[Stored items]
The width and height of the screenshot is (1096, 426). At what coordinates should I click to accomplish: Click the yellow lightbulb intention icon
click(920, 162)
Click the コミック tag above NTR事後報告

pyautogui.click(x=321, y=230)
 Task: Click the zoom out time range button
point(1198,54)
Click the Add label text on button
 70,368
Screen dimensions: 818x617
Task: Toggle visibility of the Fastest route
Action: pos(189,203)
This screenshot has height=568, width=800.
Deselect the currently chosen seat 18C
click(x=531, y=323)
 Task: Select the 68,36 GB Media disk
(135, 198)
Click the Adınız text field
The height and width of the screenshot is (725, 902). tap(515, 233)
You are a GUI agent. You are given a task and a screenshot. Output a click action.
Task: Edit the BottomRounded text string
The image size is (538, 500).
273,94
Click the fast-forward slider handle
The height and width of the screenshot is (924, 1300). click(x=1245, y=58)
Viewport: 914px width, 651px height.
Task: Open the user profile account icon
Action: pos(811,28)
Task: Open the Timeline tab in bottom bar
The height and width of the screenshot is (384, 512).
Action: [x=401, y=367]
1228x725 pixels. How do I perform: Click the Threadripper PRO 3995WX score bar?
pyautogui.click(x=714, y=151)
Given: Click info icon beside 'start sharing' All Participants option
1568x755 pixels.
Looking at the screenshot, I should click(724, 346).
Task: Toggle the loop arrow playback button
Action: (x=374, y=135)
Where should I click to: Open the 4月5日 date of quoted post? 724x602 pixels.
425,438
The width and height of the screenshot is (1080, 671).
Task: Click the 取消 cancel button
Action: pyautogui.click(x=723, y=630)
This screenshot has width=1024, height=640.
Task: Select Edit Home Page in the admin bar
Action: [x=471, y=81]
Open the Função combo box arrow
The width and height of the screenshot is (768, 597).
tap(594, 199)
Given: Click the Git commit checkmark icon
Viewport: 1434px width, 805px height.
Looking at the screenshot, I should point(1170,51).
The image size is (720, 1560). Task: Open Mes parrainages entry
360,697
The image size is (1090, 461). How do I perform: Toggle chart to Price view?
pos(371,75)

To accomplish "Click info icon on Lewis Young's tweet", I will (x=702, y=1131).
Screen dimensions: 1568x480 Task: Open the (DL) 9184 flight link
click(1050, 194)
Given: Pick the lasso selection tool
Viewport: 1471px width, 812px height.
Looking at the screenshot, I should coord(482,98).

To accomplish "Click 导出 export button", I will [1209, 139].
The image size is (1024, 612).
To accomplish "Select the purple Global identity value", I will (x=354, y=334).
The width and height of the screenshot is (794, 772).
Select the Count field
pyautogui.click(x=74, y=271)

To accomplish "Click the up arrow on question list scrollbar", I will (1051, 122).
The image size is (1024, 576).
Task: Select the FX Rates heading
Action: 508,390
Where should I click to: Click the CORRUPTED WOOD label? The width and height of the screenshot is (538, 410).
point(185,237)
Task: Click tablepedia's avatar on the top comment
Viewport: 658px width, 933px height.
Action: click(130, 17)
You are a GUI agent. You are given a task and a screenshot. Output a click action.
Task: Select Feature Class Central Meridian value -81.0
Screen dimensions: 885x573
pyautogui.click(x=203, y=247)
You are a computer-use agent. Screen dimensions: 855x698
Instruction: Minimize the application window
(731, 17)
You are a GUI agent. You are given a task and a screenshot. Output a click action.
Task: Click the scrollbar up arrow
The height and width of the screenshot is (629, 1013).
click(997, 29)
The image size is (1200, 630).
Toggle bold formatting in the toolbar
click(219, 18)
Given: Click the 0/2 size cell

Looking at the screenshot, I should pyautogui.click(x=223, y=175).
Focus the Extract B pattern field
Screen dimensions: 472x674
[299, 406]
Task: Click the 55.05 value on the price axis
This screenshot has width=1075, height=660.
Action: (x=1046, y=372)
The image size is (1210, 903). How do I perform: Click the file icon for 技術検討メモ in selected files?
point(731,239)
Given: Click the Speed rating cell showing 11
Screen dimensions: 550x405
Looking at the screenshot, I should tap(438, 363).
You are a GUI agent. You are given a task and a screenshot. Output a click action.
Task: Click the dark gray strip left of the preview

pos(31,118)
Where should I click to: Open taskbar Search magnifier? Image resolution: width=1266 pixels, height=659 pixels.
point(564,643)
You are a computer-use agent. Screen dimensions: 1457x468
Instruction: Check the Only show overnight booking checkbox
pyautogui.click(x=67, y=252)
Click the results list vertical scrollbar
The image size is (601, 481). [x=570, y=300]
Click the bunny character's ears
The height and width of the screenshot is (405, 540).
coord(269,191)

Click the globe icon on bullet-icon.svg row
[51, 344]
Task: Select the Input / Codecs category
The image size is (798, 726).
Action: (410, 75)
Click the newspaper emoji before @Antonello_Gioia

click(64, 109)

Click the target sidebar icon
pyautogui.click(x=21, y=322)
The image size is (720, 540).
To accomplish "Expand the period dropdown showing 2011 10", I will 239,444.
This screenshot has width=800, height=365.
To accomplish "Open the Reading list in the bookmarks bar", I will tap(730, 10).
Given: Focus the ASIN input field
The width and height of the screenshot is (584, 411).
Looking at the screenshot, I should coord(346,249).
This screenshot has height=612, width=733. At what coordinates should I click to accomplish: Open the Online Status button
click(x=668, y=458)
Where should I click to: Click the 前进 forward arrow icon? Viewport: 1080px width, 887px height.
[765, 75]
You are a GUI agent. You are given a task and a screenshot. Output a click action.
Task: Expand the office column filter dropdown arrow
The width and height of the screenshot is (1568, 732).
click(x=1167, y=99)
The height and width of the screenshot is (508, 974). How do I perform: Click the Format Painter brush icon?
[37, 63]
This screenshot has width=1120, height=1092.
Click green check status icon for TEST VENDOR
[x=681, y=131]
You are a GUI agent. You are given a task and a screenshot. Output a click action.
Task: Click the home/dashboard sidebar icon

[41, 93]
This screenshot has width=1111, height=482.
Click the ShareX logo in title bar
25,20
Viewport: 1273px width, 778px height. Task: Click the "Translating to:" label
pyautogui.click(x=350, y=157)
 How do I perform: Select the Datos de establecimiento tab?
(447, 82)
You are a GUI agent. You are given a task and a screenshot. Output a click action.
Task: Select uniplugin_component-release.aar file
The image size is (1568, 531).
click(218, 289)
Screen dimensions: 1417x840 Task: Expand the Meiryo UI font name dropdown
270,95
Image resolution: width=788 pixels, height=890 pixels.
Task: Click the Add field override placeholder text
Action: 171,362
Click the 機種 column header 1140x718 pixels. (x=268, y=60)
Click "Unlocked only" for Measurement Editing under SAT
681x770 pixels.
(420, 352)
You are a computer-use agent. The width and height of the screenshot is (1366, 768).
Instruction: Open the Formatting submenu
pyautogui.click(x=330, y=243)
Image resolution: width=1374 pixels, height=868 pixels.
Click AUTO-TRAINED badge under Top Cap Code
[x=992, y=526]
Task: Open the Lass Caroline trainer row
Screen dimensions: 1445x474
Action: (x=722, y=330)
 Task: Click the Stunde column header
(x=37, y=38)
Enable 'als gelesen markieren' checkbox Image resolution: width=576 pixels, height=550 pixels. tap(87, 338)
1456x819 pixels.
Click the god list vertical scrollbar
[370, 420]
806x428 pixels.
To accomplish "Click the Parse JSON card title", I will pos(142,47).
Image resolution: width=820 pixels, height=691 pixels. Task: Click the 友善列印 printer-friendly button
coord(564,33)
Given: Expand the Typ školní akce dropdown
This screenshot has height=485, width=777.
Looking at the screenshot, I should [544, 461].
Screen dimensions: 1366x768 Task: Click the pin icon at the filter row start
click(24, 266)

• INSTRUCTIONS FOR THE TASK: All lines in the records above with "info" need to be found and copied.

• PROBLEM SOLUTION:
Given: Click info icon beside 'start sharing' All Participants option
To accomplish "Click info icon on Lewis Young's tweet", I will (x=702, y=1131).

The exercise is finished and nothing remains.